MLB's version of Mr. Irrelevant
Before he became a staff accountant with a small firm in Virginia, John Scaglione played a little baseball. Coming out of Palm Beach Gardens High School in 2003, he was good enough to be drafted by the Atlanta Braves with the 1,480th and final selection in the first-year player draft. A middle infielder, he was taken as a draft-and-follow; because he was attending junior college, the Braves owned his rights until one week before the next year's draft. When the time came for a decision on Scaglione the following spring, however, the organization couldn't make a deal happen.
"The scout that picked me up didn't get to watch me play much. He called me a year later and was like, 'I only saw you play once or twice, and you had a decent year, but if I was even to offer you to come and play minor league baseball, we'd have to cut another guy to bring you on,'" Scaglione says. "And I said, 'You know what, I want to stay in college baseball anyway.' So it was a mutual thing, and it worked out well."
There are 45 players out there, including Scaglione, who were chosen with the final pick since the draft began in 1965. In 1999, MLB.com formed a subset of that group when writer Jonathan Mayo and pitcher Scott Leitz created the Mr. Don't Count Him Out Award (Leitz, the 1,474th and final pick in 1999, was the inaugural winner). The grand prize is essentially an article about the player on Major League Baseball's official website.
The careers of the Mr. Don't Count Him Out selections are often as theoretical as the award itself. From 1999 to 2006, nearly every selection could be classified as a draft-and-follow (the lone exception is 2001 winner P.J. McGinnis, who spurned the San Francisco Giants to return to Central Missouri State for his senior season and was not redrafted). None of the eight players from that period signed a professional contract in the year he was chosen, although two, John Powell (St. Louis, 2002) and Eric Gonzalez (Atlanta, 2004) went to college and were later re-selected.
The Cardinals took Powell again in 2003 despite the fact that a serious knee injury had severely limited his baseball playing time leading up to the draft. He signed and spent two seasons with the organization's rookie affiliate in Johnson City (where Colby Rasmus was his teammate in 2005) before being released. A good all-around athlete, Powell eventually played basketball at three different colleges, tearing both ACLs before graduating from Oklahoma Christian University in December 2009 with a degree in sports, wellness and recreation management.
In terms of on-field results, Gonzalez is the most successful Mr. Don't Count Him Out winner. Originally drafted by the Braves in 2004 out of Cochise Community College, he stayed in school and was selected by the Padres in 2008. Last season, he was promoted to Lake Elsinore in the California League, the first Mr. Don't Count Him Out winner to advance past the Low-A level. He is currently in Arizona at extended spring training.
A native of the Canary Islands, Gonzalez is also a successful international player who pitches for the Spanish national team.
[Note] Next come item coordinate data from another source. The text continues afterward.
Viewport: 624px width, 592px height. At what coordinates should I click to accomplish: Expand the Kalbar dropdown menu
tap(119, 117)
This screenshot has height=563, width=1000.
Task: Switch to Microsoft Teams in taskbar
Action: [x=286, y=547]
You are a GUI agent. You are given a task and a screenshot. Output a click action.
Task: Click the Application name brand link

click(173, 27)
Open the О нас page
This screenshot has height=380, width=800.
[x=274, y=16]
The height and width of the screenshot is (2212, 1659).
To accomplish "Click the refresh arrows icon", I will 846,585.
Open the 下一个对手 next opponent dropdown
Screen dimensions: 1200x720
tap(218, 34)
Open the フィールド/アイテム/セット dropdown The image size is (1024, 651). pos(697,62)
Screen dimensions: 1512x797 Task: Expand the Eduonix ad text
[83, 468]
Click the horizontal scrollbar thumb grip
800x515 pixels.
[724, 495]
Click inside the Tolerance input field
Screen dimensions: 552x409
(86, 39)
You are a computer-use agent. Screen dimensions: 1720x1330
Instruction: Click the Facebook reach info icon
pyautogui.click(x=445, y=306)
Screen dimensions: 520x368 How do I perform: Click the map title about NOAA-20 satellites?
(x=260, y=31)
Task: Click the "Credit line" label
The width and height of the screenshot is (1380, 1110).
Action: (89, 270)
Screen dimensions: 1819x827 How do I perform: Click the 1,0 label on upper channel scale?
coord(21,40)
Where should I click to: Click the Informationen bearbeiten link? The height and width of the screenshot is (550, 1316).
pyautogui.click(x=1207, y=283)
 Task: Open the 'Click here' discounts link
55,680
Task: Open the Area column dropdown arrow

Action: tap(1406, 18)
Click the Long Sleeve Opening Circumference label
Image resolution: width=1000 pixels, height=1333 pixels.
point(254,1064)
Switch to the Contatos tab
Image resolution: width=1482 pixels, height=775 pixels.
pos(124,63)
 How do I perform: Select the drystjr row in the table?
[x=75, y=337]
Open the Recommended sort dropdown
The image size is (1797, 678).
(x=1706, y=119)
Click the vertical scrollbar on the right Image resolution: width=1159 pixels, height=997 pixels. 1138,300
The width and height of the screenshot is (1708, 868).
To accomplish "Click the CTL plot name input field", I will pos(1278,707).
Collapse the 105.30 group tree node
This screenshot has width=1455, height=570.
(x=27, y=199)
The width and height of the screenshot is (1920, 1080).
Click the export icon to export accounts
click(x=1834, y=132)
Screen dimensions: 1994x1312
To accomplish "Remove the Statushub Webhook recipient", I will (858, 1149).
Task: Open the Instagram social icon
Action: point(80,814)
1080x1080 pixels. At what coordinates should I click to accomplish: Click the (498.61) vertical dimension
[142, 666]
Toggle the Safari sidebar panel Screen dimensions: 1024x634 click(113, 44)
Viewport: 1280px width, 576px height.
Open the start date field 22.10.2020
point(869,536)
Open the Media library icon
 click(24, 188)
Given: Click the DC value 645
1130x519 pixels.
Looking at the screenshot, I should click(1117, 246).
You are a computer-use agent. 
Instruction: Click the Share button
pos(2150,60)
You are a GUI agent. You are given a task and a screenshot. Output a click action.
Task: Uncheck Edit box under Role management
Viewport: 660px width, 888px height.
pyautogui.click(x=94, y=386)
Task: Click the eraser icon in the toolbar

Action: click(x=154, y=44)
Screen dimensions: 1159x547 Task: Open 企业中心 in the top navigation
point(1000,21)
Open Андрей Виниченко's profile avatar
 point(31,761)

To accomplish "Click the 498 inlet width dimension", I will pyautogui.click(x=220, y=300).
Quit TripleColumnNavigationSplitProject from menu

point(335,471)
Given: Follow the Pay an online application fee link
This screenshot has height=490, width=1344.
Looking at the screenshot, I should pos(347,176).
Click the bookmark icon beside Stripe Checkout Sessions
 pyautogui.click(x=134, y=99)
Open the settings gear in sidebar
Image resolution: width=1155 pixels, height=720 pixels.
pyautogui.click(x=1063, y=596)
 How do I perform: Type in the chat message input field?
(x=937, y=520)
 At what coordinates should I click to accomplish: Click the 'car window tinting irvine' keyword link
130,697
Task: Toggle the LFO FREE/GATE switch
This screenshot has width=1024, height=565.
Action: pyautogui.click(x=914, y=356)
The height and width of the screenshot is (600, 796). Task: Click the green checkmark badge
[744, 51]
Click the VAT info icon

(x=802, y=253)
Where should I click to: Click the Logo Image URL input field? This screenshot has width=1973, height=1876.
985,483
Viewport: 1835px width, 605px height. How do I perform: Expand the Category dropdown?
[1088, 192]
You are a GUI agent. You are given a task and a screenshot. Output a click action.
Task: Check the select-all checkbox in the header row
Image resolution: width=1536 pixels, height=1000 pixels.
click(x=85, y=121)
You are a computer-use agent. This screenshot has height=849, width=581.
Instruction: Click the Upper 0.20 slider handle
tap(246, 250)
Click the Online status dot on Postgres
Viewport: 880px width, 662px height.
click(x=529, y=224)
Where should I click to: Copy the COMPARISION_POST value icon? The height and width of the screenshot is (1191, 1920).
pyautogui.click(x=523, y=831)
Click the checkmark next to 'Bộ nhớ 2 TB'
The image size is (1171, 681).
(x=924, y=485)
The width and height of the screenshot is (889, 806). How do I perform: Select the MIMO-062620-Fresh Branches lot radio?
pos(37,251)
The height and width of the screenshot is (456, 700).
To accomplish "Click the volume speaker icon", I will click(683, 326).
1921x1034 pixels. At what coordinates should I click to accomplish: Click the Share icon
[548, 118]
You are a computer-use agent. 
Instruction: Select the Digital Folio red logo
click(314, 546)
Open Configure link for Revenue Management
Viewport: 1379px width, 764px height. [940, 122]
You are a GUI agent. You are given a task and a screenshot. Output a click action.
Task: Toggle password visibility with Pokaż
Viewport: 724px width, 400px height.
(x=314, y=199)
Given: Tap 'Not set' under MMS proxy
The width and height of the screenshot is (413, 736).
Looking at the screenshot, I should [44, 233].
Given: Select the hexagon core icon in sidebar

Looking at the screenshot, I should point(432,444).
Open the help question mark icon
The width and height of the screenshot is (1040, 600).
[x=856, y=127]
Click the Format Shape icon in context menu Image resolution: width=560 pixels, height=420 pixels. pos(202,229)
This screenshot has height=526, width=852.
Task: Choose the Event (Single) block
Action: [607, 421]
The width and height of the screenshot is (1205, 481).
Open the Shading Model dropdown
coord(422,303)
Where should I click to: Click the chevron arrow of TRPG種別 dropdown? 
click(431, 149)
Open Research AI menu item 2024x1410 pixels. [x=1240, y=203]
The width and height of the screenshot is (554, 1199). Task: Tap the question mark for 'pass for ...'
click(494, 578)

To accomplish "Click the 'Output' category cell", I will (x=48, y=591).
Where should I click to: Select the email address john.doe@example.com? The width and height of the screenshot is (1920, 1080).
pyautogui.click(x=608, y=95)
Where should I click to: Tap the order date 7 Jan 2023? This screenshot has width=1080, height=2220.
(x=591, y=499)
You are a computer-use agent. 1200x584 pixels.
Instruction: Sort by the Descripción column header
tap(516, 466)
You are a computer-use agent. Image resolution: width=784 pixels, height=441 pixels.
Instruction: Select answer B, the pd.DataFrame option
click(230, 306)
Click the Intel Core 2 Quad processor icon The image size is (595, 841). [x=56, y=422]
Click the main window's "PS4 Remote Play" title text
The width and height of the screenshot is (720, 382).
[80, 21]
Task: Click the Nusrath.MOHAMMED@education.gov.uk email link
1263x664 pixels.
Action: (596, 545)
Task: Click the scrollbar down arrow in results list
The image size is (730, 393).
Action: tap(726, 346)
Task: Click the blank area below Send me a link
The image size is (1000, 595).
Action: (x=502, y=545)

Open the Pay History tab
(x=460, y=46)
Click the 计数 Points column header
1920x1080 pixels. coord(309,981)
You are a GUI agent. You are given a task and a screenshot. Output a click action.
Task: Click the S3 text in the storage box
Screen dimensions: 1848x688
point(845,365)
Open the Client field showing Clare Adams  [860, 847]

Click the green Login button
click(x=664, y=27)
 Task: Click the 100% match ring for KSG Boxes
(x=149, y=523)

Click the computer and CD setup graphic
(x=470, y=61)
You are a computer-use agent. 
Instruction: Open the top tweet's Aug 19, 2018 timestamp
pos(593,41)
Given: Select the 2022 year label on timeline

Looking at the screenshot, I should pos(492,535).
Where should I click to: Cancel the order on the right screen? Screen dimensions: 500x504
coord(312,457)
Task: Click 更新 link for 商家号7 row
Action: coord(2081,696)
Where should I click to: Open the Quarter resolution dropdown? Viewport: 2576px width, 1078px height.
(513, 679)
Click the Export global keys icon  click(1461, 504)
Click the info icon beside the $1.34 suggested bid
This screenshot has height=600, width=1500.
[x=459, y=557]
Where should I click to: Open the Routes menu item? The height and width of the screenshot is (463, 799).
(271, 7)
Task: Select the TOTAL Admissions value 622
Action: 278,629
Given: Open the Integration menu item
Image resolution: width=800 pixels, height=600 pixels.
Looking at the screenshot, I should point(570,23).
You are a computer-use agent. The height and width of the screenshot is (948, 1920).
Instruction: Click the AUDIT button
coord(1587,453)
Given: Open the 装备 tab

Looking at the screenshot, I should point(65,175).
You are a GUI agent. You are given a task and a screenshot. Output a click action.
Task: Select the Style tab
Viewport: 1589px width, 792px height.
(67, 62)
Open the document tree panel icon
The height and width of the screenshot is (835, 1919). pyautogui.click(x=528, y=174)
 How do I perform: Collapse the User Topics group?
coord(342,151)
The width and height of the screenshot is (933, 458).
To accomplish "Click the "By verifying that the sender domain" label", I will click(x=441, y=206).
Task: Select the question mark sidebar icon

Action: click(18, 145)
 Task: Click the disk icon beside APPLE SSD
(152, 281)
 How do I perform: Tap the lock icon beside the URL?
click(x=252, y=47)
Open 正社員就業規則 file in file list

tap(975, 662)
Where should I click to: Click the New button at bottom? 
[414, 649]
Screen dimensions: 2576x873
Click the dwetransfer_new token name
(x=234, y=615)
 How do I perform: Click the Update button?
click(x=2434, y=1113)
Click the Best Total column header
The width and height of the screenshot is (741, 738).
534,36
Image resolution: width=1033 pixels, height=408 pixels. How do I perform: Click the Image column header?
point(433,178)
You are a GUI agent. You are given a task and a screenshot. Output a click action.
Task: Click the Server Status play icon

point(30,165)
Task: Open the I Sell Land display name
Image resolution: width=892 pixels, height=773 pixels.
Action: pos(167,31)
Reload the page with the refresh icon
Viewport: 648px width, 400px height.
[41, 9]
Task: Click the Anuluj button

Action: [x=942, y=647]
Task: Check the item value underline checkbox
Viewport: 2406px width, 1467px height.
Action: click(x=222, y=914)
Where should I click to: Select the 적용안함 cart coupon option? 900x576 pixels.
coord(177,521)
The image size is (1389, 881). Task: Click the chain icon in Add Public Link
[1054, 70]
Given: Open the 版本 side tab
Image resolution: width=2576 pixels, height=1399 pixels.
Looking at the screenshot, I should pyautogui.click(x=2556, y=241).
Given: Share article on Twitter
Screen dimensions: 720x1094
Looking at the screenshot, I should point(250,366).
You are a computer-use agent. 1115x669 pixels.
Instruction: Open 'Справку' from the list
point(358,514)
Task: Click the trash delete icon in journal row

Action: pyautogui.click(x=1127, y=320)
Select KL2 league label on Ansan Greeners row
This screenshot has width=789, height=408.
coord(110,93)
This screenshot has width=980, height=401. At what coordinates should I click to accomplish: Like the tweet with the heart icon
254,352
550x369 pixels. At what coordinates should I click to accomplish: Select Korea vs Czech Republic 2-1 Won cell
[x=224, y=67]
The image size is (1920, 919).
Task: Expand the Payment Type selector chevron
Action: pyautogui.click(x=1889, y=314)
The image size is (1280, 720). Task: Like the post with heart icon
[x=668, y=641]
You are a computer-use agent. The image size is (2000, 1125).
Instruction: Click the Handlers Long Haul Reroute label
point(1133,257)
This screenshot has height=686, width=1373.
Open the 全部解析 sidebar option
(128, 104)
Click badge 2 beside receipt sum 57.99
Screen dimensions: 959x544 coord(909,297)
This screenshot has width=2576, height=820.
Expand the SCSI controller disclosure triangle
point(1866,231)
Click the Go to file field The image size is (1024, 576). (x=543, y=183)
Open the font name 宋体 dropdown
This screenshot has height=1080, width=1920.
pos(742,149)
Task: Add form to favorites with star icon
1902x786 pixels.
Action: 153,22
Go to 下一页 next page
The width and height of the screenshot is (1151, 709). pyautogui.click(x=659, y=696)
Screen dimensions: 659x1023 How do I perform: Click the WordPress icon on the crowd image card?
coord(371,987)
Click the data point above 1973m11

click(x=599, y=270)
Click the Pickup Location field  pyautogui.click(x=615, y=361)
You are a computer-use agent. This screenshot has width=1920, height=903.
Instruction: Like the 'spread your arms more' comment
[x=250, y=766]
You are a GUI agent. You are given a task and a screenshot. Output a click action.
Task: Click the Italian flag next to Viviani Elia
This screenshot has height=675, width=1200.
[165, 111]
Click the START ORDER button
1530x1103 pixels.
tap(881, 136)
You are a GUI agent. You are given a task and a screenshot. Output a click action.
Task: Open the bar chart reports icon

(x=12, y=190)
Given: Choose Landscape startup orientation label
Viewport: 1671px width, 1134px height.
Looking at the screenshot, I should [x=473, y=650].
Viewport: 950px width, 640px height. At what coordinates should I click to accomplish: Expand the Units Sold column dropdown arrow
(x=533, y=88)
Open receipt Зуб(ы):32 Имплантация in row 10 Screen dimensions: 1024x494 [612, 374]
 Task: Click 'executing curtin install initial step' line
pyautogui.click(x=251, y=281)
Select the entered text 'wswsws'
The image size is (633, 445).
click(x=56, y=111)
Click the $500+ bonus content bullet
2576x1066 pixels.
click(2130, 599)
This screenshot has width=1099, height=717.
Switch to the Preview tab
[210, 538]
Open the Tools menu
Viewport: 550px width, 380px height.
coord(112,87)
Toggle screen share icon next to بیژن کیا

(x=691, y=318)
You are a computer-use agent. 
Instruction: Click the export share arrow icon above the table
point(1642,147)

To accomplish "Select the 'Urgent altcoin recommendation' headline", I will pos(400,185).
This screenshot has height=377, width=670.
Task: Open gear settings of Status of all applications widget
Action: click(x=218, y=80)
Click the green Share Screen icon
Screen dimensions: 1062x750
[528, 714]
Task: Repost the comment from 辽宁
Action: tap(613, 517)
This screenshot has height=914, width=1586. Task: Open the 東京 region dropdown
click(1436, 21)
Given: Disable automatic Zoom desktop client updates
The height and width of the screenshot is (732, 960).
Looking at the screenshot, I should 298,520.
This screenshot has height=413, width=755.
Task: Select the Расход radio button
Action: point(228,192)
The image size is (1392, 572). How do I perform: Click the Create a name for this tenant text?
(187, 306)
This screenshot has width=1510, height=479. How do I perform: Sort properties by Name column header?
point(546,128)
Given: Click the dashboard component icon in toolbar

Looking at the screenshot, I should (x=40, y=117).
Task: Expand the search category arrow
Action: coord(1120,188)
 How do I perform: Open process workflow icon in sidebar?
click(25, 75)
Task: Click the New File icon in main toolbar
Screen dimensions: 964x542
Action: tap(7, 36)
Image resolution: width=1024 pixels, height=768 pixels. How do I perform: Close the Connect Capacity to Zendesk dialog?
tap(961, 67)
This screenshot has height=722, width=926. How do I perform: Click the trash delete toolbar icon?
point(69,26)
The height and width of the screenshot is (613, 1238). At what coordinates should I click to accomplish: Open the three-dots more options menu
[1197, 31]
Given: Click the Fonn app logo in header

In 2007, he appeared in three games for Spain in the European Championship, winning twice, including a complete game against France in which he allowed two runs on five hits with nine strikeouts. Almost two years later, to the day, he took the mound for his country in the Baseball World Cup.
"That was a pretty good one, because I beat Venezuela," he says, "which was probably the biggest game in Spain's history."
Prior to the 2007 draft, the deadline for signing all picks was fixed at Aug. 15, eliminating the draft-and-follow just as MLB.com stopped handing out the Mr. Don't Count Him Out Award. True to form, neither of the past two winners has played professionally -- yet. Blake Heym, drafted in 2005, recently completed Air Force basic training, but Charles Matthews, taken by the Cardinals in 2006, will finish his career at Georgia Southern this spring and could be redrafted.
The three picks after Matthews all signed, although only one, Boston's Kyle Stroup, is still active. He made his debut in the Gulf Coast League in 2009 but injured his knee this spring and will miss the 2010 season, according to SoxProspects.com.
The two players bookending Stroup, Larry Day and Alibay Barkley, both had brief minor league experiences. Day played parts of two seasons in the Yankees system before retiring in May 2008. He is now a volunteer assistant coach at Vanderbilt, where his duties include maintaining the school's baseball fields. Barkley played six games for the Angels' rookie team in the Arizona League last season, but was released early this spring.
Mr. Don't Count Him Out may be officially dead, but the spirit of the award lives on. On June 9, some kid from some school is gonna get a call from some scout, telling him some version of what the Braves told Drew Jackson back in 2000: "Good news is, we gotcha, bad news is, you fell to the last pick." And around the country, a group of men who know what that's like will smile, nod, and say, "Welcome to the club, kid."